Just to make things a little more complex, lets add that there are three types of RNA. Hurrah! There's ribosomal RNA (rRNA), this type of RNA along with a bunch of proteins make up the ribosomes (ribosomes are organelles in a cell that generate proteins, but you already knew that). Then there is messenger RNA (mRNA), this kind of RNA is the carrier of the instructions written in the DNA to the ribosomes. Finally there is the last RNA, the transfer RNA (tRNA). tRNA brings amino acids to the ribosomes, the amino acids attach to a chain of amino acids.
The answer to this question involved a little bit of mathematically educated guessing. First, we ask ourselves, does one base code for an amino acid? The obvious answer to this is no. It can't be the case because 4 to the 1st power is 4, meaning that there should only be four amino acids found in proteins as opposed to twenty. Okay, how about two? No way. 4 to 2nd is 16, and that is short of four of our twenty amino acids. Okay fine, how about three? That would give us 64 (4 cubed). More then enough for our twenty amino acids. So scientists chose this number, but why didn't they choose four or five, or ten? The answer is simply that they guessed, or made an assumption, and for now it has not been proven incorrect. Actually, it has essentially been proven empirically since scientists found over a number of years that each three bases account for an amino acid in protein, and furthermore, some different combinations of the bases yield the same amino acid (this is also referred to as degeneracy of the code), so the sixty-four slots are filled, and by now we know what each combination of three bases (also called a codon or a triplet) stands for.

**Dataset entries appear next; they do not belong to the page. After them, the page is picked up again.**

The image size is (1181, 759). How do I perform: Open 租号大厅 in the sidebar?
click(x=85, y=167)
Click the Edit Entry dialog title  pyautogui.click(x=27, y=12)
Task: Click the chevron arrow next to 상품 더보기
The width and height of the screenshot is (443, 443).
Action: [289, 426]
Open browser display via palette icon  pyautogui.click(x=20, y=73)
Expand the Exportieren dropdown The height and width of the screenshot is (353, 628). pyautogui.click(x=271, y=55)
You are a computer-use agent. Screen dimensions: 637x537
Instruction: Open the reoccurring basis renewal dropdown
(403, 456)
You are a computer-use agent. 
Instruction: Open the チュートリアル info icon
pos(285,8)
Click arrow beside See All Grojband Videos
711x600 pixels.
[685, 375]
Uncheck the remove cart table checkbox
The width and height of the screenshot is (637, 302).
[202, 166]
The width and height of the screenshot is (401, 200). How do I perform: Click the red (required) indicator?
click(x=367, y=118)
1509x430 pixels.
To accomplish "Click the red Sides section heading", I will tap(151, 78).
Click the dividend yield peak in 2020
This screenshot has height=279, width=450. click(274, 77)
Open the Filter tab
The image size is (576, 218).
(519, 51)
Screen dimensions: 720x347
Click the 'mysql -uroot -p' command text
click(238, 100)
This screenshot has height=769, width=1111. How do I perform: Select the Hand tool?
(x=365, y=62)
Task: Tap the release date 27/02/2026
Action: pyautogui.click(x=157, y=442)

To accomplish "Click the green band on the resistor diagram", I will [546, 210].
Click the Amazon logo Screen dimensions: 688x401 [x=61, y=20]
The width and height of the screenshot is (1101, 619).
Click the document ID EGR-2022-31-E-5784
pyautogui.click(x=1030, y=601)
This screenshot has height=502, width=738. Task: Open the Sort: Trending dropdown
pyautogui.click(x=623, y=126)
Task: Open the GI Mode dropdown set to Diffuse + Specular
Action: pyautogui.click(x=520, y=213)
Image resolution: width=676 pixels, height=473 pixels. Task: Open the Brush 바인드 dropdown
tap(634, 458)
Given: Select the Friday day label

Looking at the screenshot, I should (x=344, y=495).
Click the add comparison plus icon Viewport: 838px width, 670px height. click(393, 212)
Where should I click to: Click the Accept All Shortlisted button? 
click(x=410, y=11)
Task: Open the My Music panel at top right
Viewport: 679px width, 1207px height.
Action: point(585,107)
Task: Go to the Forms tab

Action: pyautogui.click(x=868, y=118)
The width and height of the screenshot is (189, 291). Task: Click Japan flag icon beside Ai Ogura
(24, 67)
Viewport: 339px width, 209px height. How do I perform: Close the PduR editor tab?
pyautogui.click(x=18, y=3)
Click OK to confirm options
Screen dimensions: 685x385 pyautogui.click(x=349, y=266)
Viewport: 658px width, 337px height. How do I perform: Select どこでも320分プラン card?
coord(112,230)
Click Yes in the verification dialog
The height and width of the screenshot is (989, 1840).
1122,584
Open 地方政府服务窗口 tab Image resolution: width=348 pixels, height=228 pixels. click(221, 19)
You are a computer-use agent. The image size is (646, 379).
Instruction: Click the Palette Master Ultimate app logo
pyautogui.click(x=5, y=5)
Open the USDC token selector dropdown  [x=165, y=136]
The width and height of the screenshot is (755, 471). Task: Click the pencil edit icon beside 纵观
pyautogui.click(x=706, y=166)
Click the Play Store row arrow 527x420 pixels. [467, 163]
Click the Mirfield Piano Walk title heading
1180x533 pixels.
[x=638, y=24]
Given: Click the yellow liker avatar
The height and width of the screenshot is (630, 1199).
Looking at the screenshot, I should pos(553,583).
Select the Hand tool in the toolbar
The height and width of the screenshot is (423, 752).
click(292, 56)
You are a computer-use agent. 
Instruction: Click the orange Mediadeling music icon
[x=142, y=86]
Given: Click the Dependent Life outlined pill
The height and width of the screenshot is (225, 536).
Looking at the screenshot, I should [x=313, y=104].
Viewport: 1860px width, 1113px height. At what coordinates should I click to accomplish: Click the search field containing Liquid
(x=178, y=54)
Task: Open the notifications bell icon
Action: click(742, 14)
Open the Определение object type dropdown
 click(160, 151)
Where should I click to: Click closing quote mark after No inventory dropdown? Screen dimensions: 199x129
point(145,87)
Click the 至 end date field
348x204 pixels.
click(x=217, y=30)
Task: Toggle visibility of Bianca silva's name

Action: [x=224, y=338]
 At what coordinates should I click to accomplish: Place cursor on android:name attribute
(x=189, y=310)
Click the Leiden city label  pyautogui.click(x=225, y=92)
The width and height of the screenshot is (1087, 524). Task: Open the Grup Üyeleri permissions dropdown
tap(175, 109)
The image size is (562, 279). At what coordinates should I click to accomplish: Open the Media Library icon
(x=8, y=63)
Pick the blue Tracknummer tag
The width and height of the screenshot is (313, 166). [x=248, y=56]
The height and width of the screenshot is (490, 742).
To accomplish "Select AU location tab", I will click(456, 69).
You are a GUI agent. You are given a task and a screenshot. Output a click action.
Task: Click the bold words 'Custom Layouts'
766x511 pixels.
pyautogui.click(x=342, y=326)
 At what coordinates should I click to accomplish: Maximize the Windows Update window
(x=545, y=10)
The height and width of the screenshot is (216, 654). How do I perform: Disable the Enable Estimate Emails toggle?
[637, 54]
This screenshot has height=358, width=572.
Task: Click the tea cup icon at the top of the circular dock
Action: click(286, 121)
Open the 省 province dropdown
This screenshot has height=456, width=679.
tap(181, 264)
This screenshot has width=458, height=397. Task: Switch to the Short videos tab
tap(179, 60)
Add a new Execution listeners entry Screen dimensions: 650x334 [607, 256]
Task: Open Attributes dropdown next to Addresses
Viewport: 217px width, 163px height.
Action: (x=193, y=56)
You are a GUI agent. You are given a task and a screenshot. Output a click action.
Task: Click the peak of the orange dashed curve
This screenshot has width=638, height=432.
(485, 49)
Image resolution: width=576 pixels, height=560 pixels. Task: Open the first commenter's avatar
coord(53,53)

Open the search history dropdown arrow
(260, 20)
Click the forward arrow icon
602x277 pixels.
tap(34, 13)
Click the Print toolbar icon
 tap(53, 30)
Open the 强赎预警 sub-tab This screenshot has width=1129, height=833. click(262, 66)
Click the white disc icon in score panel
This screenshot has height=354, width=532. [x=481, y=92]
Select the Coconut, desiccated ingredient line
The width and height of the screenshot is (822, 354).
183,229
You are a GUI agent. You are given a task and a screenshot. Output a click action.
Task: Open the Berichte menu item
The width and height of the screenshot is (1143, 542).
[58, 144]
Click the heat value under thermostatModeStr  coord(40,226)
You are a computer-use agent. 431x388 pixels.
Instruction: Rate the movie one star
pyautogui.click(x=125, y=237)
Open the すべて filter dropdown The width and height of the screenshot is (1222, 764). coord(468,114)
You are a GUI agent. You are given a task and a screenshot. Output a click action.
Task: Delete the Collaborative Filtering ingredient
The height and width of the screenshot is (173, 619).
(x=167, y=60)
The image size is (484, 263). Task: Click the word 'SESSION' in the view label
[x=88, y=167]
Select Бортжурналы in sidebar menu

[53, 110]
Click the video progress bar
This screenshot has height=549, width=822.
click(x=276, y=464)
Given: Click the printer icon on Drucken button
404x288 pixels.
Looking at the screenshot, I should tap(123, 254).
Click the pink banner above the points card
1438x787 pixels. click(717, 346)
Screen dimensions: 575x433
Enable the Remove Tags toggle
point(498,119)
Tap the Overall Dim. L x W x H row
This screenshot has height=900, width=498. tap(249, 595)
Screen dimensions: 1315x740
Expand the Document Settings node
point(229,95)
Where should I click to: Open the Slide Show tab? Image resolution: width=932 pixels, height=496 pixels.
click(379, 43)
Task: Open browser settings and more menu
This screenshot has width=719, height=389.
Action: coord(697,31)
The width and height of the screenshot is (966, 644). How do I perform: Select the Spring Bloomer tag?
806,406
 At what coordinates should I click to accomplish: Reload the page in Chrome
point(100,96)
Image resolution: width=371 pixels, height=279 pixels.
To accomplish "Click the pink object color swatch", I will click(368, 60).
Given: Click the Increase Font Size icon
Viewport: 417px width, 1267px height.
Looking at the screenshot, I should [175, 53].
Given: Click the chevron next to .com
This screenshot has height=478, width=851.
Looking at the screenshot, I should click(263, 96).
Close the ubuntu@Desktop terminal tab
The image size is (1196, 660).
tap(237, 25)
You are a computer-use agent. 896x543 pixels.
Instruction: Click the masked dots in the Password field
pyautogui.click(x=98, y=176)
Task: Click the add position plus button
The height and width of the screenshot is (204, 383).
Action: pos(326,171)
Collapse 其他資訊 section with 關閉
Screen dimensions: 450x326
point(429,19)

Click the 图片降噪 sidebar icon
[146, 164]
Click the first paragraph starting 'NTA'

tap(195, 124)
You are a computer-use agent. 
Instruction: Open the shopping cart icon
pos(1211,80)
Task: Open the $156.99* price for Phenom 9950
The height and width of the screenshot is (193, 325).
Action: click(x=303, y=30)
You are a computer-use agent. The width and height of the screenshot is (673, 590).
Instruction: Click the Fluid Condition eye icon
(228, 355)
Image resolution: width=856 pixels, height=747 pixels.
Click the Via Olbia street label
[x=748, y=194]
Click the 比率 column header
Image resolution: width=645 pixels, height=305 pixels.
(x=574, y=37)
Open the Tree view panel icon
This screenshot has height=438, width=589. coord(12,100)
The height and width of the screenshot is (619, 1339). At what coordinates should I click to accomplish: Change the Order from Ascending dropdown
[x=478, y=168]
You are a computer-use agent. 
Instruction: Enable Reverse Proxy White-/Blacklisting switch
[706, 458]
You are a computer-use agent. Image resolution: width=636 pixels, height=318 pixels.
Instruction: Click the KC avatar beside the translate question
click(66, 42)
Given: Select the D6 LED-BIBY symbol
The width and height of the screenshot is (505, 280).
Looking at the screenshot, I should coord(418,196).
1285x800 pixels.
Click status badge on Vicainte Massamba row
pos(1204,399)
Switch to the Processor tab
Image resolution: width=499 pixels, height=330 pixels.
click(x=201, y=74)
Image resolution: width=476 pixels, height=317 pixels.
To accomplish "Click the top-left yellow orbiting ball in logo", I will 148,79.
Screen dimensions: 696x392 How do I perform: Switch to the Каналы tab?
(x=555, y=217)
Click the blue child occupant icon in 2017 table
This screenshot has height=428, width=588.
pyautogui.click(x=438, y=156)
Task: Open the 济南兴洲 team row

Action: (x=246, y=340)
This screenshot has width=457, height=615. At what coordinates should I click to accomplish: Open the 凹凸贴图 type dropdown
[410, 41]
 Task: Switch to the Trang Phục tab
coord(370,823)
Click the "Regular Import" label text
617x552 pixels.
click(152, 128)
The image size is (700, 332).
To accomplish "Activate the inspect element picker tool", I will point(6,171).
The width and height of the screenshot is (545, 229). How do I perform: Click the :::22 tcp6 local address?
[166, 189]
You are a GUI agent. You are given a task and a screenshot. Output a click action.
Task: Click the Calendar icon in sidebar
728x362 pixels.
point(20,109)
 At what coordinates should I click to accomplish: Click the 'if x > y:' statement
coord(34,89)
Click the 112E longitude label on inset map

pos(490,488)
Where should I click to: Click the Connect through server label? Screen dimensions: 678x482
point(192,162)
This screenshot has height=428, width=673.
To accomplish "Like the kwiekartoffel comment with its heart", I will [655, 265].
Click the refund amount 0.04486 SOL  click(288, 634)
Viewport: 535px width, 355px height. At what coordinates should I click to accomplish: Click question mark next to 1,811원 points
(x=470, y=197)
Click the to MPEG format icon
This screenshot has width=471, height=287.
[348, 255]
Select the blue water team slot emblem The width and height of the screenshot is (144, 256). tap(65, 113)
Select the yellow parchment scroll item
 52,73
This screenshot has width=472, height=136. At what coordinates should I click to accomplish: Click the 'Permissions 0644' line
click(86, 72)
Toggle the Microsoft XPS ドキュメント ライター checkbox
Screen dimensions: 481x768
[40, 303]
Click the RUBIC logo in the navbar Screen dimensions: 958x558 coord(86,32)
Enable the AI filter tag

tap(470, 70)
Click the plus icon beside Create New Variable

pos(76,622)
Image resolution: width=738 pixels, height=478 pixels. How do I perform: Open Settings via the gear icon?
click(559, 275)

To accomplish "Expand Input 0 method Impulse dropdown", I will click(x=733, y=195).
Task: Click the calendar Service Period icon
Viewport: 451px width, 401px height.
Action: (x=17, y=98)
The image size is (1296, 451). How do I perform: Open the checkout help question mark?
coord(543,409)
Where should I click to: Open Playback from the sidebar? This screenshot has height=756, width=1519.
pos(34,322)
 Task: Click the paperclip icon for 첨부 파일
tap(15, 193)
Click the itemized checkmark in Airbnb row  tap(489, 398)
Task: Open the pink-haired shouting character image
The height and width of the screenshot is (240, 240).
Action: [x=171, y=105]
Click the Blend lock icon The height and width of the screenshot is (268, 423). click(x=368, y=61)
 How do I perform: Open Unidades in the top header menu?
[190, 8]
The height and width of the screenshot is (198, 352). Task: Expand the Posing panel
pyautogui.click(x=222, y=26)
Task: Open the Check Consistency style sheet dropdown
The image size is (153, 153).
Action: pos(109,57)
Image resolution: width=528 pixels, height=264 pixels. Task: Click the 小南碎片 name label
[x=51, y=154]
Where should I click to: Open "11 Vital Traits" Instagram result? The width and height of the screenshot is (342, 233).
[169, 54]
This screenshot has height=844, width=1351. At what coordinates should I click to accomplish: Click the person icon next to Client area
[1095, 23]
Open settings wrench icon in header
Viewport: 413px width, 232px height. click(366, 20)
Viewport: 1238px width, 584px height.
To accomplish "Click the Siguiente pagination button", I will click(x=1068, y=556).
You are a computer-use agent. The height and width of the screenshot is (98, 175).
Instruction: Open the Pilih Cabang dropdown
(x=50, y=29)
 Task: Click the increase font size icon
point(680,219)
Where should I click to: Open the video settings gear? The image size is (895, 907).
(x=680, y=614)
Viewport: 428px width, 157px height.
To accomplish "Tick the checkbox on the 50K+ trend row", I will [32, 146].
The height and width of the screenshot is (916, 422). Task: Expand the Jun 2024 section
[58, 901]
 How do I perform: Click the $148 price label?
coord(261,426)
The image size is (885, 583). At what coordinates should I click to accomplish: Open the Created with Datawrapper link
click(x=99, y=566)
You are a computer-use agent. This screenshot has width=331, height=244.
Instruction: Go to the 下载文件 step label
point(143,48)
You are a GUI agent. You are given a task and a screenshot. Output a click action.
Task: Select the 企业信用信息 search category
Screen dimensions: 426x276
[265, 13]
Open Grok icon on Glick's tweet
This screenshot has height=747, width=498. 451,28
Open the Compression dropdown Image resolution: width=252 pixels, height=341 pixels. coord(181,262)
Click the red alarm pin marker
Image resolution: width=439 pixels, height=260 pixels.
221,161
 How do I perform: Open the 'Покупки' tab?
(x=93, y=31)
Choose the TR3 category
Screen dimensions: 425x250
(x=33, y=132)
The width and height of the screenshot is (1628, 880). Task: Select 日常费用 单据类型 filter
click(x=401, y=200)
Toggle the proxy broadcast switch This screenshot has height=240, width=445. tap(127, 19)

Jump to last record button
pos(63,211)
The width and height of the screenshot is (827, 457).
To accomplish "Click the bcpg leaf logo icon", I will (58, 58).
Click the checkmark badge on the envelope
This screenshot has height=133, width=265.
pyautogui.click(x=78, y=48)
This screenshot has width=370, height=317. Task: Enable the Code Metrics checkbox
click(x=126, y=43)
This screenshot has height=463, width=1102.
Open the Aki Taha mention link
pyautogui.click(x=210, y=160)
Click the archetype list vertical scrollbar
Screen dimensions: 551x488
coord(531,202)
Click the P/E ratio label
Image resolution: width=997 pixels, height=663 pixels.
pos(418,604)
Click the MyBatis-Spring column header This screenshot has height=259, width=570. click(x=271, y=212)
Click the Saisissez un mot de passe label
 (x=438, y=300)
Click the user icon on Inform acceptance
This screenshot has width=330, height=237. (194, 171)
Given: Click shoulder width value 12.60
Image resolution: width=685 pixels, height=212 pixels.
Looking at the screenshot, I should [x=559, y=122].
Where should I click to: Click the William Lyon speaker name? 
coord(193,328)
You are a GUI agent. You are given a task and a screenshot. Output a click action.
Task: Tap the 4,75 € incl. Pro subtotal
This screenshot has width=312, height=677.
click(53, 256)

The process called transcription is the first of two parts in the synthesis of proteins. The DNA double strands unzip. mRNA is generated that attaches to one of the strands and then breaks off. This is the part called transcription. It's called transcription because the DNA transcribes its instructions over to the mRNA when the mRNA is forming. What I mean by forming is bases that are just floating around are finding their partners on one of the unzipped strands of DNA. So lets have a semi-visual example of this:
Remember our good old imaginary gene, well here it is again!
A-T
T-A
C-G
C-G
T-A
A-T
G-C
C-G
A-T
Now it unzips.
A T
T A
C G
C G
T A
A T
G C
C G
A T
Now lets forget about the left strand, and focus on what's happening to the right strand. There it is all by itself when over a period of time mRNA begins forming along it.
A-T
A
G
C-G
U-A
T
G-C
G
A-T
Now it's complete.
A-T
U-A
C-G
C-G
U-A
A-T
G-C
C-G
A-T
Then the mRNA unzips and flys off.
The next step (which is far more interesting in my opinion) is translation. This is the part where the actual protein is created. After the mRNA has been created, it zooms out of the nuclear membrane. It carries the DNA instructions from there to the ribosomes in the cytoplasm. Each codon in the mRNA is what specifies which tRNA will come bringing with it the correct amino acid. Then at the ribosome, the mRNA is read and the amino acids brought by tRNA are attached to each other. Then at the end a new protein has been constructed. Hurray!